Could Web 2.0 be fast becoming Bubble 2.0? It's hard to say, mainly because of the lack of a yardstick to measure the value of most Internet companies. Compared with the late-'90s technology boom, there are few initial public offerings and thus it is harder to determine when a downturn has begun. But Dave Winer, the protoblogger and technology maven, thinks he has discovered a yardstick. "Google stock will crash," he wrote last week. "That's how we'll know" (scripting.com).
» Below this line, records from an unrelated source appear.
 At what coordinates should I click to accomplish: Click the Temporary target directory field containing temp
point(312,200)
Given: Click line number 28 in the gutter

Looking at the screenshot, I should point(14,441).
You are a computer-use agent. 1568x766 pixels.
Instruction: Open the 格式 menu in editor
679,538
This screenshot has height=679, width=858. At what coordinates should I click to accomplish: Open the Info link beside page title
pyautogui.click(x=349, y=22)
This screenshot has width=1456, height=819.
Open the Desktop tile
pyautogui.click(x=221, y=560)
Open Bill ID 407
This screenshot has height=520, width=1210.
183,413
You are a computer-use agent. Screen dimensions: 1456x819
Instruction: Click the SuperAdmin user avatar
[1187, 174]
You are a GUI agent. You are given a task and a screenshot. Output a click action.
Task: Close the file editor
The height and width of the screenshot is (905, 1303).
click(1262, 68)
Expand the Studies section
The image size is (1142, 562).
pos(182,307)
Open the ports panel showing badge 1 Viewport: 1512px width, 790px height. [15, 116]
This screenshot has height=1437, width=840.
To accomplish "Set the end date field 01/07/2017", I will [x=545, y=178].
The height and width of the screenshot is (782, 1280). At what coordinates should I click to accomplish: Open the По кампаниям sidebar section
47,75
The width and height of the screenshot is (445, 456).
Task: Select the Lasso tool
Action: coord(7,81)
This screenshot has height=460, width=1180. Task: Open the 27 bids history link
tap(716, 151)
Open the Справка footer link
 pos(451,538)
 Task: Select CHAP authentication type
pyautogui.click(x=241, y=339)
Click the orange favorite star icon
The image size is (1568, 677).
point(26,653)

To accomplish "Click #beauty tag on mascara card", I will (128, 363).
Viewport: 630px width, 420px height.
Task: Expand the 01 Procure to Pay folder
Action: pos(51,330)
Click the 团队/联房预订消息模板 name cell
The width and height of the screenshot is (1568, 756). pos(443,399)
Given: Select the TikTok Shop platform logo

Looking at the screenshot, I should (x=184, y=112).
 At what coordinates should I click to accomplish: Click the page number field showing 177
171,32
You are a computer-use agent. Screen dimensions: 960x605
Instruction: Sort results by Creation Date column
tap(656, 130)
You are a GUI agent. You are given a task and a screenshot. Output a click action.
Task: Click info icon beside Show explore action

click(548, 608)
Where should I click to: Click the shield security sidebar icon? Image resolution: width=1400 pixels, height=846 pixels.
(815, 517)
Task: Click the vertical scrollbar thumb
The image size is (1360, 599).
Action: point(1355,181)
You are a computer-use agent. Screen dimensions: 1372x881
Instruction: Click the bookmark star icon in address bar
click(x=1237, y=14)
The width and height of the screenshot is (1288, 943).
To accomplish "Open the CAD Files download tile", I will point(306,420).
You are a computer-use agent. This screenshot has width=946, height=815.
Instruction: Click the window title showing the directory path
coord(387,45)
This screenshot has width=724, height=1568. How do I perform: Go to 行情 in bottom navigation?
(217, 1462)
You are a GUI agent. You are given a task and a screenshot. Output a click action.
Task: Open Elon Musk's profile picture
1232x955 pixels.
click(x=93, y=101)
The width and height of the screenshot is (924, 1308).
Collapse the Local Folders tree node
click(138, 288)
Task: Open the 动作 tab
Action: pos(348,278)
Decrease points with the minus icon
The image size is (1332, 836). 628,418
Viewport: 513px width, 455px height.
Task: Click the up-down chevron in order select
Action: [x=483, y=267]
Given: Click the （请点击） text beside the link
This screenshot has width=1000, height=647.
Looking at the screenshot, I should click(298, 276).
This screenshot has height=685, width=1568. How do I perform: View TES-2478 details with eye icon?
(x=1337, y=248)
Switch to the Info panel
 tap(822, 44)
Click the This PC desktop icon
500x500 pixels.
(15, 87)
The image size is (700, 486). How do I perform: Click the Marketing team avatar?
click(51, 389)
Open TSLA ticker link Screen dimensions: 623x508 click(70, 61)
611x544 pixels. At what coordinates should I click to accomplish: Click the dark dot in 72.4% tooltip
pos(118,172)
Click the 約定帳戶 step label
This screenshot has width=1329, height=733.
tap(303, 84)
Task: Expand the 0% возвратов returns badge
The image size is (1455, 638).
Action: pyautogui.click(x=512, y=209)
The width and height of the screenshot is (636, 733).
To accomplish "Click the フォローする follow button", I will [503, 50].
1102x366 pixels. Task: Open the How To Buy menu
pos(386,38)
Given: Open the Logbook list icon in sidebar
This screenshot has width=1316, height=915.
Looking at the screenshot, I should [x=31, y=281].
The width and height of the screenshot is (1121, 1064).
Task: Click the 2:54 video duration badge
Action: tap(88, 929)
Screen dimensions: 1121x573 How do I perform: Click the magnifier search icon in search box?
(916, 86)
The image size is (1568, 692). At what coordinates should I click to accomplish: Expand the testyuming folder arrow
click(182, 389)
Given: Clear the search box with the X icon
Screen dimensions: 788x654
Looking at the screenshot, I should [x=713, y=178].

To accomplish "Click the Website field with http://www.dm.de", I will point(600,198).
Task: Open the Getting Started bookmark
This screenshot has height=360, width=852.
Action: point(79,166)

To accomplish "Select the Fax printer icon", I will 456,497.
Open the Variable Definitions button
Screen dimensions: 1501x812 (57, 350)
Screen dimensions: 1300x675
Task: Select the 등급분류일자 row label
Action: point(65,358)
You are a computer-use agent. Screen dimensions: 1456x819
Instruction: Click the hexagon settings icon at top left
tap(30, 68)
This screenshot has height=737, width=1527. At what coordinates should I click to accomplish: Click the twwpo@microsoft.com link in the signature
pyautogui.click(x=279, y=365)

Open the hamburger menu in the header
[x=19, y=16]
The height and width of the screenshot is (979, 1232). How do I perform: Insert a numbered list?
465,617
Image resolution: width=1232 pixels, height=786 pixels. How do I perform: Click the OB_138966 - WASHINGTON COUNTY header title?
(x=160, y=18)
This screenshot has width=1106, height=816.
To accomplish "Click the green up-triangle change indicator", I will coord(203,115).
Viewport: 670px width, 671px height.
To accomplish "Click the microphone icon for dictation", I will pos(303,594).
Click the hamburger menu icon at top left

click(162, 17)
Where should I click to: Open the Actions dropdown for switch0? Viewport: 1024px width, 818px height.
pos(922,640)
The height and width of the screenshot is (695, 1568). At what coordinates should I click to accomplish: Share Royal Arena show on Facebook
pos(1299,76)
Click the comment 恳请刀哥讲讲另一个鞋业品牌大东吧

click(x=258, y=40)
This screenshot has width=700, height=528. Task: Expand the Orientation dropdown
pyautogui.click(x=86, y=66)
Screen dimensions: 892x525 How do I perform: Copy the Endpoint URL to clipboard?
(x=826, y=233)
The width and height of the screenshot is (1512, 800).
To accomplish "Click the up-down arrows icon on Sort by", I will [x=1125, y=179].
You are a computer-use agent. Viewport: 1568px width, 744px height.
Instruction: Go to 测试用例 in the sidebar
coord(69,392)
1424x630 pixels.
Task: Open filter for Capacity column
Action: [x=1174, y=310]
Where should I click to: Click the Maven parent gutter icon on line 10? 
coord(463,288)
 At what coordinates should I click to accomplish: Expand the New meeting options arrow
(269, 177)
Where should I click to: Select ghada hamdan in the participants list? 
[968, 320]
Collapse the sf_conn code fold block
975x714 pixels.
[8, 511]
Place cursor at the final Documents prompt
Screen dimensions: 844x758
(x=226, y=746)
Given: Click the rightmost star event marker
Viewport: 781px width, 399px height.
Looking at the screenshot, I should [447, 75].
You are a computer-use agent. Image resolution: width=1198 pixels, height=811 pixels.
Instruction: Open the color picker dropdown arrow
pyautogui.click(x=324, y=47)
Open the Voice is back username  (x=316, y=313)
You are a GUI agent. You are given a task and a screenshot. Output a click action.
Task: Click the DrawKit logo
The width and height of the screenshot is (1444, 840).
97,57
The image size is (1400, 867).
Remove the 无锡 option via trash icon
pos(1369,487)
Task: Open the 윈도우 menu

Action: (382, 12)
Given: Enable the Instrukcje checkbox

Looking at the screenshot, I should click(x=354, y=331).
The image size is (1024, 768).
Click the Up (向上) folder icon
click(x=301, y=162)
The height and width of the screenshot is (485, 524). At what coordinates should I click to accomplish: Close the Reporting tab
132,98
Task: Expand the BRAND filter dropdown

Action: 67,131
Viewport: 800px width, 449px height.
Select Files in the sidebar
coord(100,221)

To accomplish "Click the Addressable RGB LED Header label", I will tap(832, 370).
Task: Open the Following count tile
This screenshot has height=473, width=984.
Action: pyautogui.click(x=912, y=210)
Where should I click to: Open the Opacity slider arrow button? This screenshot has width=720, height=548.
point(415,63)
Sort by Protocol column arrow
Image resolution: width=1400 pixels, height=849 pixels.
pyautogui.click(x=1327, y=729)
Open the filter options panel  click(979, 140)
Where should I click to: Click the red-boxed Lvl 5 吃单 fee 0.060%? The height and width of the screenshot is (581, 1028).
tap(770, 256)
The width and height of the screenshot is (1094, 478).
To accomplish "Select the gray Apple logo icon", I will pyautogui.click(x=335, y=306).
Shares of Google recently crossed $500. Web 2.0, according to Winer, "is nothing more than an aftermarket for Google." So many startups rely on Google - as a basis for creating Web sites and as a channel for selling Google ads - that the entirety of Web 2.0 will stand or fall with Google, Winer says.
Is going legit the path to download profit?
BitTorrent said last week it had made deals with several big studios to offer their videos for downloading. BitTorrent became popular as a vehicle for peer-to-peer sharing of pirated movie content, and is hoping to succeed legitimately. Matt Marshall of VentureBeat, a blog that tracks technology and the venture capital business, noted that BitTorrent "has never gained mass appeal among regular consumers" and that it works best as a "back-end distribution protocol" (venturebeat.com). With so many big players offering video downloads, BitTorrent should be "more focused on becoming the distribution partner for some of these players, rather than try to become the consumer destination," Marshall wrote.
Take my word for it: I really did pay for it
Retailers often don't seem to know whether to treat their customers as friends or enemies. Witness the practice of checking store receipts. Your merchandise is bought and paid for, and you just want to be on your way. But you must show your receipt to a security guard, sometimes having to line up to do so. David Pelfrey, who writes the customer confidential column for Black and White, a newspaper in Birmingham, Ala., has had enough. Last week, he tried to escape from stores without showing his receipt, only to be confronted with security personnel (bwcitypaper.com). A sign at his local Costco explains the policy as being in part to "assure that you paid for and are not overcharged or undercharged for any item." Pelfrey saw through that statement and bolted. "The employee 'reviewing' receipts left the line and cheerfully said, 'I'm going to have to see your receipt first,' " he wrote. Adopting her happy demeanor, I replied, "And you are going to have to chase me in order to do so." And so she did.